Upon further increasing the dimension of the guest by replacing triphenylene with coronene to increase the D–A interaction, compound 3 was obtained. Compound 3 crystallizes in the Cmc2₁ space group of the orthorhombic system. The asymmetric unit contains one Cd(II) ion, one tpt ligand, one linear bpdc²⁻ ligand, one coordinated H₂O and one coronene molecule (Fig. S3). The Cd(II) ion is coordinated by one oxygen atom from one H₂O molecule, four carboxyl oxygen atoms from two bpdc²⁻ ligands, and two pyridinyl nitrogen atoms from two tpt ligands, forming a [N₂O₅] pentagonal bipyramidal geometry. Similarly, each bpdc²⁻ ligand adopts a bidentate chelating mode to link two Cd(II) ions to adapt to the increased D–A interaction and the nearest distance of Cd(II) centers in adjacent 1D chains is 5.514 Å (Fig. S4), and so Cd(II) centers in adjacent 1D chains can't be linked by coordinated H₂O molecules. Instead, the 1D chains are connected by tpt ligands to generate a 2D network, in which the pore spaces are occupied by coronene molecules (Fig. 1g and h). Although the tpt and coronene exhibit a face-to-face dense DADADA stacking mode viewed along the a-axis, which is similar to that in compound 1, the whole stacking of D and A molecules exhibits a zigzag mode owing to the bigger steric effect induced by coronene molecules (Fig. 1i and S5). The effective vertical distance of D and A is 3.5048 Å (Fig. S6). These results suggest that the introduction of flexible auxiliary ligands contributes to generating diverse host–guest MOFs by structural transformation to adapt to distinct D–A interactions. In this sense, host–guest MOFs can be a suitable platform for manipulation of D–A spatial alignments to regulate the TSCT interactions for TADF and TADF-based X-ray scintillators.

The successful encapsulation of the guests was further verified by the digested ¹H NMR and elemental analysis, suggesting a full loading of all the pore voids of compounds 1–3 (Fig. S7–S9). The phase purity and stability of the as-synthesized materials were validated by powder X-ray diffraction (PXRD) and thermogravimetric (TG) analysis, indicating high phase purity and good thermal stability up to 400 °C (Fig. S10–S13).

Tunable TSCT interactions in host–guest MOFs for TADF

Usually, the CT character can be regulated by introducing varied D and A with different energy levels.³⁷ For instance, the intensified CT character can be achieved by introducing strong D or A rather than weak D or A. Generally, the strong donors will afford high HOMOs and strong acceptors will provide low LUMOs. Therefore, by the rational choice of varied D with different HOMOs and A with different LUMOs, the CT interactions can be tuned. In our three host–guest compounds with the TSCT character, the HOMOs are located on the D (PAH) guests and the LUMO is located on the A (tpt) ligand.

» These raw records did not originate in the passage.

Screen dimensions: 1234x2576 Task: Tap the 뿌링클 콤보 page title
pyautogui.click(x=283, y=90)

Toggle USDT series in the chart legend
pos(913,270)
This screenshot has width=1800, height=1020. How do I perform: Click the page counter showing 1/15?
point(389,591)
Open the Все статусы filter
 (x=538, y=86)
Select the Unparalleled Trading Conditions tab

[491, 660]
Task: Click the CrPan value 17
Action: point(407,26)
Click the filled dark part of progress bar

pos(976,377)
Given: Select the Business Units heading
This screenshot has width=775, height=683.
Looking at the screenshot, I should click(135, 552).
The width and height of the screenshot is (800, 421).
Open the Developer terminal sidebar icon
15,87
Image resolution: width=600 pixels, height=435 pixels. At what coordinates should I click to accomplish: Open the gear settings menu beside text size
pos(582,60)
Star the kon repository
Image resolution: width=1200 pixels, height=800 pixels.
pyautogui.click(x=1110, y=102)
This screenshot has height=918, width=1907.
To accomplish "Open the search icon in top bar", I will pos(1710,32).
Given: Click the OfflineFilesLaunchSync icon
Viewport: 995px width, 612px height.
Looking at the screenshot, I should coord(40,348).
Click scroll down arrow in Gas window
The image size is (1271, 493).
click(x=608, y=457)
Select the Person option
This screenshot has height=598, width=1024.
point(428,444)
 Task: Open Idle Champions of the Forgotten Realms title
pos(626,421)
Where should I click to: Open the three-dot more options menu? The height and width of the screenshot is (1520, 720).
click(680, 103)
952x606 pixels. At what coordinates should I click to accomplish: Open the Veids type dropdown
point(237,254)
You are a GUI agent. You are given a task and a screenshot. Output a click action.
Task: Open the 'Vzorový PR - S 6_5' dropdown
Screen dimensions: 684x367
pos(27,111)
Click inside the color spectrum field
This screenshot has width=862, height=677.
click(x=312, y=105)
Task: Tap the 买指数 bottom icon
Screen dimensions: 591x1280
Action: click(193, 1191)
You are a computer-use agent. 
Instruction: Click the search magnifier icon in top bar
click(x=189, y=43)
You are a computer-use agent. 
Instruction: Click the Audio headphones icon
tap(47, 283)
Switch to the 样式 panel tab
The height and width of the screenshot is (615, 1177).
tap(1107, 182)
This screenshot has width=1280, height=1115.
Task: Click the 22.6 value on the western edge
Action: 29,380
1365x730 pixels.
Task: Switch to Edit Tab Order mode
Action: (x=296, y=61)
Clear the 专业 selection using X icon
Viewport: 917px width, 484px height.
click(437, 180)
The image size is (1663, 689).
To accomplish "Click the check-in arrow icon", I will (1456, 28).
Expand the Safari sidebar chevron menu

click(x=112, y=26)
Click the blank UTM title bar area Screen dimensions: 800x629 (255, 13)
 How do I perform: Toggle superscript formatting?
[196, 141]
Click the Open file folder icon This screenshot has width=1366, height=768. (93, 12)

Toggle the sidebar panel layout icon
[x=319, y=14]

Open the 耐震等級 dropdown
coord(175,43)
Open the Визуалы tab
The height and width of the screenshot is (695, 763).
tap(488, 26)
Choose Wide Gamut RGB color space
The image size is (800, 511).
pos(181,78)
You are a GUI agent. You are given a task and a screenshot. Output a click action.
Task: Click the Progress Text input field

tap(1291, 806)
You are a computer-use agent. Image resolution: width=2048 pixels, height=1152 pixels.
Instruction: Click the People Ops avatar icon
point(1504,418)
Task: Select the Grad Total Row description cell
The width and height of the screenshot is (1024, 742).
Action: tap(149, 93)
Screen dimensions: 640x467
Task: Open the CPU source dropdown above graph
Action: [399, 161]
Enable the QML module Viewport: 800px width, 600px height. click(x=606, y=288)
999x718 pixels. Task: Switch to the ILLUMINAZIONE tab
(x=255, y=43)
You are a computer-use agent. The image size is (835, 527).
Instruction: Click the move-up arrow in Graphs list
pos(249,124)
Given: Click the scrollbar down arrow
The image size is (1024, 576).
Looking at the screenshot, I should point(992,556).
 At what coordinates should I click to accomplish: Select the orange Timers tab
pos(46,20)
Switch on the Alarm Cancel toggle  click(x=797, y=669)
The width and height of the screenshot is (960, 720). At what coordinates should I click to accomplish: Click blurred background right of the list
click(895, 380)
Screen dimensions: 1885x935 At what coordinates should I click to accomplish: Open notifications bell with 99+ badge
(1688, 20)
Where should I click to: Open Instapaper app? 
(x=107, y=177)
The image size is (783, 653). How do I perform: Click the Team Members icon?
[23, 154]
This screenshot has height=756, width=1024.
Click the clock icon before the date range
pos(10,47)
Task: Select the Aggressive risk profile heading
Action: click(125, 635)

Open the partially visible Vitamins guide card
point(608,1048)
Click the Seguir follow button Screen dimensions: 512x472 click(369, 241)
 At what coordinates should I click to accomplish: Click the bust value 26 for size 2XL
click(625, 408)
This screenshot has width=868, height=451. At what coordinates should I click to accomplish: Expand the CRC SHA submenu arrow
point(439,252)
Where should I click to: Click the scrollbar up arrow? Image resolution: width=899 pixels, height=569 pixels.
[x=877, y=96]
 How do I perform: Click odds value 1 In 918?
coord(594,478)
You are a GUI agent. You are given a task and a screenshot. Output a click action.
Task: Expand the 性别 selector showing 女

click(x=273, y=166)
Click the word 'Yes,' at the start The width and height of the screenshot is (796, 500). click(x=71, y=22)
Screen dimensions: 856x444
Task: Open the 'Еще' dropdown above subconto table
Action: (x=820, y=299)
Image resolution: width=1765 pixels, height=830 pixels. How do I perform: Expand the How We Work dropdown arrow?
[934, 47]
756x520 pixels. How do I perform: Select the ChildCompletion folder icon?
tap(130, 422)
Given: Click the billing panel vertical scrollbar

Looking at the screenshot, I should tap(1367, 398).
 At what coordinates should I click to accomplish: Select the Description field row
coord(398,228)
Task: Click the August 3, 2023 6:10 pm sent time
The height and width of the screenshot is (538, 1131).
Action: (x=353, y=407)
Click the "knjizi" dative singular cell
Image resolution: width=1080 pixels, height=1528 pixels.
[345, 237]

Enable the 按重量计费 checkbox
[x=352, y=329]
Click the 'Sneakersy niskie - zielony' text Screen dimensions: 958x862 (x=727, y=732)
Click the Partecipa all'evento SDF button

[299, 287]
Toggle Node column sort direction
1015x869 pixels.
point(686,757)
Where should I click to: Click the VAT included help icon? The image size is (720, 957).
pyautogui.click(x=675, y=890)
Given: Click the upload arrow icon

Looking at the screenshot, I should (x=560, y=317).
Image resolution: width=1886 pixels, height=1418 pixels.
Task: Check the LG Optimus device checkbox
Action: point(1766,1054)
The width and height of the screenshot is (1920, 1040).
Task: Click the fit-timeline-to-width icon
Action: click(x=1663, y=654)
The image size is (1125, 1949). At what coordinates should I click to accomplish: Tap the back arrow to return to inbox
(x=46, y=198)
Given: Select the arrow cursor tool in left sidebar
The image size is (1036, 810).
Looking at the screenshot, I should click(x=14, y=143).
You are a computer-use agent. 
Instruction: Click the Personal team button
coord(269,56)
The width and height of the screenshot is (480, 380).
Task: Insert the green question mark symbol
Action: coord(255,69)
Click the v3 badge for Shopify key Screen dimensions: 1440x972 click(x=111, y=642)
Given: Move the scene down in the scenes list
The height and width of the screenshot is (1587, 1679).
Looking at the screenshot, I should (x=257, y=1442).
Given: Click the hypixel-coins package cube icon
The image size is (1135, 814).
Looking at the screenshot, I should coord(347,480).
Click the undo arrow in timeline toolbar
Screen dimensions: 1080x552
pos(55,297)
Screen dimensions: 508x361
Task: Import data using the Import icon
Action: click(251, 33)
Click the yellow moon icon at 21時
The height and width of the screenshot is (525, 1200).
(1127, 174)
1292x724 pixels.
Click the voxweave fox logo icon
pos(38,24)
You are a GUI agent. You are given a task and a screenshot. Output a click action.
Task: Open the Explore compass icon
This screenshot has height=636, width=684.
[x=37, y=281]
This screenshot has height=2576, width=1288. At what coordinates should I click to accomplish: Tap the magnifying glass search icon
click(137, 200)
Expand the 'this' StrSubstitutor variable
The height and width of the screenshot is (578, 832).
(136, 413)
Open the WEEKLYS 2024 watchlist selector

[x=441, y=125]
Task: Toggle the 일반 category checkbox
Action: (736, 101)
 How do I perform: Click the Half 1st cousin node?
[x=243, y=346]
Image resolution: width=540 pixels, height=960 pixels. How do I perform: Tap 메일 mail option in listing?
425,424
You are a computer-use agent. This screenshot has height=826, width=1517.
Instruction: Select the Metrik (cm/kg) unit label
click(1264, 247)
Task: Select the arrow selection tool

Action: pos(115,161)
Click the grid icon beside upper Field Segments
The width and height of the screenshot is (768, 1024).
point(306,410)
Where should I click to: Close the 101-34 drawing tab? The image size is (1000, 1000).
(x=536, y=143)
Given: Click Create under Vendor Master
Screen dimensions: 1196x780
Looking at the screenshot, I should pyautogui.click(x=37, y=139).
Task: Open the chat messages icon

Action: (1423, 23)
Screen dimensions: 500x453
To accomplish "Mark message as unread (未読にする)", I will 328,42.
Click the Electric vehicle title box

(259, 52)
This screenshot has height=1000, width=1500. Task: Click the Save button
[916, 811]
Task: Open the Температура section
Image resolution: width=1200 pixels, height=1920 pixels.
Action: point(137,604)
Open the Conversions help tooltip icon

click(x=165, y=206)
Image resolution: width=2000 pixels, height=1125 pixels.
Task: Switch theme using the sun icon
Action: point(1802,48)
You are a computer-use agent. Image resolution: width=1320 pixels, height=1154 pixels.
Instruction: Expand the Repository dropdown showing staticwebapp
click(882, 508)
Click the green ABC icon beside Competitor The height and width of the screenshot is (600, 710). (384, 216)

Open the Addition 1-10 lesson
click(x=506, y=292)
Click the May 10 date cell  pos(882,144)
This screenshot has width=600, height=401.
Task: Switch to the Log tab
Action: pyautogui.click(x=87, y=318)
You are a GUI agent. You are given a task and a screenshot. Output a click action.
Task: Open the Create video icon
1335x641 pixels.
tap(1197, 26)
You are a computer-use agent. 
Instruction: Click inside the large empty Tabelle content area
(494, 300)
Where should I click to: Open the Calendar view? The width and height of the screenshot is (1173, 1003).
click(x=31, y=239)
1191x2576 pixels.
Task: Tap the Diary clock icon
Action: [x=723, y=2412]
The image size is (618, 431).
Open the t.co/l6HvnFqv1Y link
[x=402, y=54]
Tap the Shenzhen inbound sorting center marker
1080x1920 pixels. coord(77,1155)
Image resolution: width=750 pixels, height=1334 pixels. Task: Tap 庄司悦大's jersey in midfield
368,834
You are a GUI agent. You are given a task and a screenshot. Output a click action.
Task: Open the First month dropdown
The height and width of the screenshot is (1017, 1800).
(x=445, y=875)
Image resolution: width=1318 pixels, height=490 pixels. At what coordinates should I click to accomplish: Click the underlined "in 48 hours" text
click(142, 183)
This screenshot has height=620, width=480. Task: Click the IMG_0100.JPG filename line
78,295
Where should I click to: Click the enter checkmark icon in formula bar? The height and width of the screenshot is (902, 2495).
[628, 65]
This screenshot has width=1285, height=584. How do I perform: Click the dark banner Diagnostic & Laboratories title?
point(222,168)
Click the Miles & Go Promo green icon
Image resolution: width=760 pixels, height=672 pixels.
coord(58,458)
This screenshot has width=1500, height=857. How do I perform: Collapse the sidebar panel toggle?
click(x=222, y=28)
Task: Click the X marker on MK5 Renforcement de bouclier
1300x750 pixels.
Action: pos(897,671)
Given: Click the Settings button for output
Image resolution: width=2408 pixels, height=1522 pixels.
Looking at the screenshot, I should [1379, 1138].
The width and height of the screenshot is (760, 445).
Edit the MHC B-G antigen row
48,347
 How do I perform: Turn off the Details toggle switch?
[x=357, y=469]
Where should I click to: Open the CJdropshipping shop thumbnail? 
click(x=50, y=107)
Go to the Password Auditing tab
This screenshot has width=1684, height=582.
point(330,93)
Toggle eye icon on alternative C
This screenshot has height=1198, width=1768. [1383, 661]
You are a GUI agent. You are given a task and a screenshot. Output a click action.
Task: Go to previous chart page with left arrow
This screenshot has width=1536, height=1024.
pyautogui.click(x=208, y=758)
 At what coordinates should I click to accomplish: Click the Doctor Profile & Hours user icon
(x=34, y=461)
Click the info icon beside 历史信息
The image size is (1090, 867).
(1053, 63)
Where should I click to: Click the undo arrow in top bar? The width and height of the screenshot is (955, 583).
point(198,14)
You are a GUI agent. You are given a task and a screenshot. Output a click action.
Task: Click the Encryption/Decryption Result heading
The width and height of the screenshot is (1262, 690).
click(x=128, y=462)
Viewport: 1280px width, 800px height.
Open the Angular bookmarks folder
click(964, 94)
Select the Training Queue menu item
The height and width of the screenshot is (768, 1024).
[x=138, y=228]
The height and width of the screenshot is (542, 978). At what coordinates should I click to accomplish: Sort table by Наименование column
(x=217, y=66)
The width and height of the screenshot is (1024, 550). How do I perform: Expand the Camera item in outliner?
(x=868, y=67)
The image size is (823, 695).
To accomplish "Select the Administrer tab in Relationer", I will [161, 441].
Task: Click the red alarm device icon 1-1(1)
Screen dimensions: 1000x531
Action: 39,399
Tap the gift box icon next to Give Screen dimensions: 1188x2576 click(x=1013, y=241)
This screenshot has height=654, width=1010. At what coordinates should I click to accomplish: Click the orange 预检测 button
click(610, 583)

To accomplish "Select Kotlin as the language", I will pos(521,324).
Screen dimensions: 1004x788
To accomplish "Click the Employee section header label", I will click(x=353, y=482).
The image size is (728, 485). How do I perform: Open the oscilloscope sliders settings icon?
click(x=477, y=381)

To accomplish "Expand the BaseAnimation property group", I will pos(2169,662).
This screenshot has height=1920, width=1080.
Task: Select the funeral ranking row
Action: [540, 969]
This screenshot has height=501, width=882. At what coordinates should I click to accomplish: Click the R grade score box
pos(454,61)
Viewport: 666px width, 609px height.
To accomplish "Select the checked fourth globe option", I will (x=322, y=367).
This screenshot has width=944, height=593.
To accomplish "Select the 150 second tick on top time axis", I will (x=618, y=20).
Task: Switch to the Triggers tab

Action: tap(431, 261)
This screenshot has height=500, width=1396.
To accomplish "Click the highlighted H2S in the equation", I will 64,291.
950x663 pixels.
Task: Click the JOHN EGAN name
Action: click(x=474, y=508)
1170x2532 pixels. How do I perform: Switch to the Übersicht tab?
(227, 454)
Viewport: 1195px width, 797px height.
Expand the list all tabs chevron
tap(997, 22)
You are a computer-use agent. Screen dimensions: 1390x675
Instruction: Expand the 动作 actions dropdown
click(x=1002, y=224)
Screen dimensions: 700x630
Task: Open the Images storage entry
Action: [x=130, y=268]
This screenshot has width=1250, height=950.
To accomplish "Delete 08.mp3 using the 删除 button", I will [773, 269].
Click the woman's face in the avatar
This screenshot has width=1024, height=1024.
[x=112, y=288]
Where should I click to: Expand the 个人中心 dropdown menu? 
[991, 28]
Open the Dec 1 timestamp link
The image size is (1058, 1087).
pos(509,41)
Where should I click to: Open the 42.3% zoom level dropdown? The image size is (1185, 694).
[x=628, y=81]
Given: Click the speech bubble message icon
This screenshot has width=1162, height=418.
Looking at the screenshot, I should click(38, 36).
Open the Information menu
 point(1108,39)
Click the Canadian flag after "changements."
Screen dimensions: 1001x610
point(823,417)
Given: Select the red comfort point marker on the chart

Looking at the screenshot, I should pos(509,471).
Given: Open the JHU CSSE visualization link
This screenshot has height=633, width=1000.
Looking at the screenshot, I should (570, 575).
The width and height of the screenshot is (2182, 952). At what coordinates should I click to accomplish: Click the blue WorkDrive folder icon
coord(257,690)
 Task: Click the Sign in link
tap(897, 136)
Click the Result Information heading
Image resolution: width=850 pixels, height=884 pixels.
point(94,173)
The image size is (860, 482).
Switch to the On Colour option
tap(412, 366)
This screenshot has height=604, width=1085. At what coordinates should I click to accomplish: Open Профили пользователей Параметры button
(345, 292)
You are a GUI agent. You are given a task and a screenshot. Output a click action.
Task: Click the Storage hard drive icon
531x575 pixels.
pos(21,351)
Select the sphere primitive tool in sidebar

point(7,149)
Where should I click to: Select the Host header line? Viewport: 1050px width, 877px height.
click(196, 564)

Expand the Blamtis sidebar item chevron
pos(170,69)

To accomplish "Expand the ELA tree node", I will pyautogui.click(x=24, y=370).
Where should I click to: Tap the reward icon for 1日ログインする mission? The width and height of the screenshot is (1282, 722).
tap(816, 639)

Based on this, we first calculated the orbital energy levels of the tpt ligand and the three PAH guests (Fig. S14). For the tpt acceptor with the same LUMO, the high HOMOs of PAH guests (E_(HOMO)(perylene) > E_(HOMO)(coronene) > E_(HOMO) (triphenylene)) afford strong electron-donating ability, which may contribute to intensifying the TSCT character.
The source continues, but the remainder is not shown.